Parmi toutes les compétences transférées aux conseils généraux en 1983, l'aide sociale à l'enfance occupe une place particulière, non seulement en raison du caractère particulièrement sensible de la mission que constitue la protection de l'enfance, mais aussi en raison des enjeux partenariaux qu'elle soulève. En effet, la loi du 10 juillet 1989 a confirmé et précisé la responsabilité des conseils généraux sur la protection de l'enfance. La loi du 10 juillet 1989 a aussi rappelé l'importance d'une collaboration active avec les services de justice, dont le rôle est incontournable dans la plupart des situations de maltraitance avérée, mais aussi dans un grand nombre de situations de risque. En l'état des dispositions législatives et réglementaires en matière de protection de l'enfance, il n'est prévu aucune compétence particulière aux communes, à l'exception de Paris dont le statut spécifique lui confère un rôle équivalent à celui d'un département.
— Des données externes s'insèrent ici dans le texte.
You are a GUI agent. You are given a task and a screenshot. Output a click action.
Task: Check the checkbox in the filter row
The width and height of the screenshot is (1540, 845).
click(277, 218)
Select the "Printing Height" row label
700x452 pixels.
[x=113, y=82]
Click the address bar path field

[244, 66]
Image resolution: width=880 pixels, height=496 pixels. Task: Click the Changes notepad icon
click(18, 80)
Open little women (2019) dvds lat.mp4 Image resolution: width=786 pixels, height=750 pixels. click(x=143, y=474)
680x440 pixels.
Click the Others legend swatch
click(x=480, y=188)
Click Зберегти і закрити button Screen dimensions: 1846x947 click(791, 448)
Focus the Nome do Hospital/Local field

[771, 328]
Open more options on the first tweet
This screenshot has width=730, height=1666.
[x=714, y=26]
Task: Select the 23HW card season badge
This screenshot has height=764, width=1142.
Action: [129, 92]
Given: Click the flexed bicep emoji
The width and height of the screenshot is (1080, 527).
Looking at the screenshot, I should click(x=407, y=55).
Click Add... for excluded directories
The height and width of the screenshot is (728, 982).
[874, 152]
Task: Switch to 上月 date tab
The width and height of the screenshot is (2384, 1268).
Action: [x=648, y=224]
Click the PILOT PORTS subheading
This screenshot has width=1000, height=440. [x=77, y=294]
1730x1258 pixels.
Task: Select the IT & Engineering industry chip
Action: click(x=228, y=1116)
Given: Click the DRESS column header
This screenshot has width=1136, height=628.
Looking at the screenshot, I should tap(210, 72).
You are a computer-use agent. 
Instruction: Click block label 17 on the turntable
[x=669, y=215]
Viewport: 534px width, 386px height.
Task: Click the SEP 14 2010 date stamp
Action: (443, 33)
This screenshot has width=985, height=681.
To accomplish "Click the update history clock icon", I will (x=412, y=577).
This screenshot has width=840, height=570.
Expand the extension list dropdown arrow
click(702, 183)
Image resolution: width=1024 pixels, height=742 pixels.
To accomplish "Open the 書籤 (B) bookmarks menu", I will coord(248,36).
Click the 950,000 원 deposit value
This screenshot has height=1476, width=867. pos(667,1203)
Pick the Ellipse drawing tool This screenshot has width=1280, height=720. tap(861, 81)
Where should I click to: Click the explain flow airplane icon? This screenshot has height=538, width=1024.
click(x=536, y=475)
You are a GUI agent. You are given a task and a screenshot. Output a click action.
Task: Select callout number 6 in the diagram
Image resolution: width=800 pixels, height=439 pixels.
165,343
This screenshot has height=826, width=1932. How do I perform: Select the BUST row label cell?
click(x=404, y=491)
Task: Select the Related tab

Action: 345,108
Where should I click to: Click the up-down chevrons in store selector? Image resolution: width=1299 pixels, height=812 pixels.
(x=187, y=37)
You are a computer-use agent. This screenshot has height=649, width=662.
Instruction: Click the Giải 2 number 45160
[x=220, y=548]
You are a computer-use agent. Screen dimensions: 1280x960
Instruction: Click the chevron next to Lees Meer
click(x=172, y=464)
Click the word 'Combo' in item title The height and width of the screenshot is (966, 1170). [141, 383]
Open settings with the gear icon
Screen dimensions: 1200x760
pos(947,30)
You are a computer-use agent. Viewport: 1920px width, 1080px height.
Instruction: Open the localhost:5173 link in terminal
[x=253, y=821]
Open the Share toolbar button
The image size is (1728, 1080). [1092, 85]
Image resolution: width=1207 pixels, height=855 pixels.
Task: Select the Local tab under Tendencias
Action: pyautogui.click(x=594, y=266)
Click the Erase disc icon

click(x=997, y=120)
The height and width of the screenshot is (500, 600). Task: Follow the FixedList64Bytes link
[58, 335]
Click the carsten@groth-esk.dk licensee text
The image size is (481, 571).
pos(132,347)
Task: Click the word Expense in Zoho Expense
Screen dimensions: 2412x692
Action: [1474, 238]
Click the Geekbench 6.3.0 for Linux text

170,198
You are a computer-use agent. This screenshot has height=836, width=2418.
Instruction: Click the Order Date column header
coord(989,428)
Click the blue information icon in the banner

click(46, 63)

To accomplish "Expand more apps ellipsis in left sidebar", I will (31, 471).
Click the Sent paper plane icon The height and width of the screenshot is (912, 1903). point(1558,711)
En revanche, rien n'empêche les services des conseils généraux et des services de l'Etat, dans le cadre de l'élaboration des schémas départementaux de protection de l'enfance, de préciser les conditions dans lesquelles certaines communes peuvent participer à la protection de l'enfance. En tout état de cause, une articulation minutieuse s'impose entre le secteur, découpage territorial de l'intervention des services de l'aide sociale à l'enfance (ASE), et le département. Au-delà de ces considérations, la création de l'Observatoire national de l'enfance en danger devra préciser et évaluer les dispositifs qui existent. L'Observatoire aura également pour mission d'assurer la promotion auprès de l'Etat, des collectivités locales et des différents acteurs de la protection de l'enfance, des dispositifs concluants qui auront pu être arrêtés par les collectivités locales impliquées dans la protection de l'enfance.